The Russell 2K trades at its most expensive historic valuation:
Source: Karla Tango
The Nasdaq Biotech sector is in a parabolic trajectory signalling imminent exhaustion:
Source: Blogspot
Marrying the two, the strength in the Russell 2K in 2014 has been dominated by Biotechs:
Similarly the Nasdaq Composite has been significantly driven recently by Biotech strength. So a pop in the Biotech bubble would have significant ramifications for the Russell 2K and Nasdaq, and the wider markets.
On Friday, Biotech had a significant down day on high volume, having built up a negative divergence in RSI:
This occurred at the new moon and as we head into the inverted geomagnetic seasonal lows of March and April. Add in the near vertical trajectory of the parabolic on the longer term view and we have the potential for a top having occurred on Friday, but subject to follow through next week.
Similarly, the Russell 2K experienced a high volume reversal on Friday and shows other topping signals:
To further judge the likelihood of a top, a key question is: could the R2K and Biotechs rise materially higher yet? Whilst we cannot calculate a precise answer to that, we can look to various indicators to build up a case for a limit.
The Biotech sector has risen approx 150% in the last 2 years, which is very similar to the gain in the Nasdaq Composite from 1998-2000. Real margin debt and net investor credit have both now exceeded the 2000 market peak (and 2007 peak), whilst real margin debt to GDP is at the same level as the 2000 peak.
Citigroup’s panic/euphoria model, which aggregates short interest, put/call ratio, retail money funds and more, is above 2007’s peak but remains some way off 2000’s mania; whilst their CEM model points to a market correction right ahead which would fit with Friday having marked a peak:
Sentiment as measured by Investors Intelligence with 10 week smoothing is above or at levels that have previously marked tops, with an exception in 1986-7 where the market first rallied higher for several months before ultimately crashing.

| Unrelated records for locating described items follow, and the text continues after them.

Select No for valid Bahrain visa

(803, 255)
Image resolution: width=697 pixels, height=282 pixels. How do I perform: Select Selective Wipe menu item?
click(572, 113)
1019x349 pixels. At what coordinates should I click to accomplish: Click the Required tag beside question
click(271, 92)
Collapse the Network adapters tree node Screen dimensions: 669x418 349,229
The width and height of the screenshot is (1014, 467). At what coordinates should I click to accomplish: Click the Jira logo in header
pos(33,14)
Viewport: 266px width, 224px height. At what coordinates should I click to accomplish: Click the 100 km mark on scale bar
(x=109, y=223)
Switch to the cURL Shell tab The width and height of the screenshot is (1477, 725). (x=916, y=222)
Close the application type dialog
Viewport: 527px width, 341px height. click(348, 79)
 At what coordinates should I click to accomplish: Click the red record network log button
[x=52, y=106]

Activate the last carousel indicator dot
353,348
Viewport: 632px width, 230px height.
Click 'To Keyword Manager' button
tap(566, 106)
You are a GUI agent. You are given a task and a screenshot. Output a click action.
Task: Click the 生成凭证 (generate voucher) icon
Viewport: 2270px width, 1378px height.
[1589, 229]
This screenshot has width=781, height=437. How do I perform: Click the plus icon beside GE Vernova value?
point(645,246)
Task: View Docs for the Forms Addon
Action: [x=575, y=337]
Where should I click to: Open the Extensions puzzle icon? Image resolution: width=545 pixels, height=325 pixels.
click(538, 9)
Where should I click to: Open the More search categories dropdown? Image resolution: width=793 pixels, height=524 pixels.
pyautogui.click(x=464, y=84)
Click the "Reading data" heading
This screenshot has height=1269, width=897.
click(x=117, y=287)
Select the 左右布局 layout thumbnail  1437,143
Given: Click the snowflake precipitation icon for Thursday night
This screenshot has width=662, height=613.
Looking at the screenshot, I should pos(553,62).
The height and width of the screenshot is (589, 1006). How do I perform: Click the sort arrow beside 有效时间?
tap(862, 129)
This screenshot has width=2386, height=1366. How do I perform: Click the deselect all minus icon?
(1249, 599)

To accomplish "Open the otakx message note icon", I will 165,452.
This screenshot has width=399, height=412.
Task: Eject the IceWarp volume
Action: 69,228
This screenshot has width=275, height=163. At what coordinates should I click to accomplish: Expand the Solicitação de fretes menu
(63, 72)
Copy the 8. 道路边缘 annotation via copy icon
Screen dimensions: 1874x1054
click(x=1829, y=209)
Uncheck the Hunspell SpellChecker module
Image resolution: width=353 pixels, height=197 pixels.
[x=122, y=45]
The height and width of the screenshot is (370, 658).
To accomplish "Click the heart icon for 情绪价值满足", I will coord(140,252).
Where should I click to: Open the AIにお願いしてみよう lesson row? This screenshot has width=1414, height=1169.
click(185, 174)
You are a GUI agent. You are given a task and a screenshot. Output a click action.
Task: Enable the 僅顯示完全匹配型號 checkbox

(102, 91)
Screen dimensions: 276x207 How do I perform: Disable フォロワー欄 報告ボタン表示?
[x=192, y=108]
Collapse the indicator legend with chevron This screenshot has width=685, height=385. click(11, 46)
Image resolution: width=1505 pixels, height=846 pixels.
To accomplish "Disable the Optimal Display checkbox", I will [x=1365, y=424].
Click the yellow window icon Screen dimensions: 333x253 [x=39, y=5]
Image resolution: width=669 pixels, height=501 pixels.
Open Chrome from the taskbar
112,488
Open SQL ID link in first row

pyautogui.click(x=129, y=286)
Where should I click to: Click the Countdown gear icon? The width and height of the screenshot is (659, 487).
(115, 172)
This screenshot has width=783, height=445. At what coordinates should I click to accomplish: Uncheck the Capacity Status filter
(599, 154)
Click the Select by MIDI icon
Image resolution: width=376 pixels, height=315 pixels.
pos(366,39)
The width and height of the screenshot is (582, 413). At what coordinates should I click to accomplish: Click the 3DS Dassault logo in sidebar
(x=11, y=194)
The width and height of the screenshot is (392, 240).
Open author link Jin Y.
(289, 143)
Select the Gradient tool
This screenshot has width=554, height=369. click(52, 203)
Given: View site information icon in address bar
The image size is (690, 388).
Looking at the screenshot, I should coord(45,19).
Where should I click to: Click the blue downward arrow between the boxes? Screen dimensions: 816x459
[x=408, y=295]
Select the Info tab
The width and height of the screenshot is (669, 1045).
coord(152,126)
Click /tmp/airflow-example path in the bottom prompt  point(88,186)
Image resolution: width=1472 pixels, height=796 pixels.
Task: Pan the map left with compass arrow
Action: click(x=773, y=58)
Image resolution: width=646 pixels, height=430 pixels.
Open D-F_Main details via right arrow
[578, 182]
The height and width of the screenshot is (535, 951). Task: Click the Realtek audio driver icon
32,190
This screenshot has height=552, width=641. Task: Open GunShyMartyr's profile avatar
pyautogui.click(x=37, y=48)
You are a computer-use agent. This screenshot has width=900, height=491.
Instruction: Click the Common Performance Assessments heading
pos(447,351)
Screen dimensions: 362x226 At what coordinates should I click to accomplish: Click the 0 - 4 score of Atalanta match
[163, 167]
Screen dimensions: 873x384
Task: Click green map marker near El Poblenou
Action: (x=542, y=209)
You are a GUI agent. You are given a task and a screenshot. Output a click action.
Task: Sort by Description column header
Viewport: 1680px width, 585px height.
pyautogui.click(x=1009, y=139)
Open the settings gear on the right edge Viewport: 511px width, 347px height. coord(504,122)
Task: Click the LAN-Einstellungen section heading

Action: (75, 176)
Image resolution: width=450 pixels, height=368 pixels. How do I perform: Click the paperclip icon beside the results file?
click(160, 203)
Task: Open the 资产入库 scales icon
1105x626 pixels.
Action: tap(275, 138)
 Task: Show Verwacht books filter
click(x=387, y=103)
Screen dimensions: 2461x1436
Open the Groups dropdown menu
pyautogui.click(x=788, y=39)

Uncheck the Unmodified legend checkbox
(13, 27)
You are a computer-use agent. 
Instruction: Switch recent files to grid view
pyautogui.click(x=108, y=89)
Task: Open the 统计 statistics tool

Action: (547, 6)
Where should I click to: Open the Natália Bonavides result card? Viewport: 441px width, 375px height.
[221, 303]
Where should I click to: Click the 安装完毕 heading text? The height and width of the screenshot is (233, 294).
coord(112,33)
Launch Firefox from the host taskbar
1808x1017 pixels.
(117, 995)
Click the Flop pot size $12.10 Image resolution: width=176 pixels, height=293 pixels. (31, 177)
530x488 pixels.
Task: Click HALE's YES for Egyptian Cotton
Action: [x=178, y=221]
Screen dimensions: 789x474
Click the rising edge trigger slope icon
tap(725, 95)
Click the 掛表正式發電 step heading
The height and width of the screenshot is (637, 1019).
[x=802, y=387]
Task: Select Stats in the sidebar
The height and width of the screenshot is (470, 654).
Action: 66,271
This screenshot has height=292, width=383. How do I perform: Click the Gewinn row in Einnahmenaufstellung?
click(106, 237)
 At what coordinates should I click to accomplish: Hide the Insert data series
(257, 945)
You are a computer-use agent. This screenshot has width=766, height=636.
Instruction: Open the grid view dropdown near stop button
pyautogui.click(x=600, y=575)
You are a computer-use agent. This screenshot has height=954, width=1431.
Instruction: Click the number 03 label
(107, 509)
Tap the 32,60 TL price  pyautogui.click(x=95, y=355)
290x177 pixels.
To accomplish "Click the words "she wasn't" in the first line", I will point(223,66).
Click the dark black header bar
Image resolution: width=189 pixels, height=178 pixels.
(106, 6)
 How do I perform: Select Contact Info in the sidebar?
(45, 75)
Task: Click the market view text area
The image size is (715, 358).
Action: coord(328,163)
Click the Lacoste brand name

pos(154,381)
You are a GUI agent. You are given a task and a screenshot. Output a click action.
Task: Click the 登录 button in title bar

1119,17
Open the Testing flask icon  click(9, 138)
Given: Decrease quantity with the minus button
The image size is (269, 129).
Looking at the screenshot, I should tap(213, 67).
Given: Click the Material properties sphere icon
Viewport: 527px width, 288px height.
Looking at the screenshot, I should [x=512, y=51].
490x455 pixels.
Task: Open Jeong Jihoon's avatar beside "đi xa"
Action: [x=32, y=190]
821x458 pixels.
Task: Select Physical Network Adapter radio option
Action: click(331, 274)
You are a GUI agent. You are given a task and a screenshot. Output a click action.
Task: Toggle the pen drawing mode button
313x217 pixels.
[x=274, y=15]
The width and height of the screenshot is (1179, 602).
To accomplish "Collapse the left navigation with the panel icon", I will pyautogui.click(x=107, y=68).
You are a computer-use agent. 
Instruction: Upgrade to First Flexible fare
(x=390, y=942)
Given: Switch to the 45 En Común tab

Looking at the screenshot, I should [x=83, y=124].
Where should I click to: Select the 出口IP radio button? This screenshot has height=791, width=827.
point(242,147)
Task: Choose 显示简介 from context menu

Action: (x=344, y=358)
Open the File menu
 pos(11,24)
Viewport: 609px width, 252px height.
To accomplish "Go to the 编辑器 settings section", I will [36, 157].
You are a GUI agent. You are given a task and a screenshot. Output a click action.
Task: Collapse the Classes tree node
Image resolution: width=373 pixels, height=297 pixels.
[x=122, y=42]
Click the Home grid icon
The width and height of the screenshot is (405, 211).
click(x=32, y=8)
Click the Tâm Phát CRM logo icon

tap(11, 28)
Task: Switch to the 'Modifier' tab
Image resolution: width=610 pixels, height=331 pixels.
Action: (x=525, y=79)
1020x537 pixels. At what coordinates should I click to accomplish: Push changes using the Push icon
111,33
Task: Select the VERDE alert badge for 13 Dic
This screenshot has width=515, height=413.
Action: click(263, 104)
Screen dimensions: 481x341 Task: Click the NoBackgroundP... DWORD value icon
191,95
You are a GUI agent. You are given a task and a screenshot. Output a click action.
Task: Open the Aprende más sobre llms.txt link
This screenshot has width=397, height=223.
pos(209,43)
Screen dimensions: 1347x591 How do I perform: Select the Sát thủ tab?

Solen’s updated solar cycle progress and prediction chart still suggests a peak at the end of 2013, which is consistent with the Dow and Nikkei having topped out then and other indices now rolling over to join, and my own daily sunspots chart also reflects this:
The waning of the solar maximum has historically given rise to a recession in the US. ECRI’s leading indicators rolled over in early 2013 and have recently reasserted that downtrend. Any further deterioration from here would suggest such a recession is coming, and that sort of timing would be a general fit with the business cycle:
In keeping with that prospect, 20-year treasury bonds look to be breaking out following an 8-month basing:
Drawing all together, I have a reasonable case for the Russell 2000 and Biotech to have peaked out on Friday, with the latter feeding into the former, and both into the wider markets. The Friday candles and volume and the negative divergences in both the R2K and Biotech suggest a peak. The Citi CEM, new moon and inverted geomag seasonal lows of March and April suggest follow through could then occur this coming week forwards. The rate of trajectory of the Biotech sector suggests terminal exhaustion should be close at hand, and that would then feed into the R2K’s fortunes as per the Bespoke table above. Valuations, leverage and sentiment collectively suggest significant further gains are unlikely. Solar speculative maximum timings suggest other US indices should now be ripe to join the Dow in rolling over, or more specifically began a topping process at the end of December which is now completing, and in so doing becoming leading indicators of a looming recession.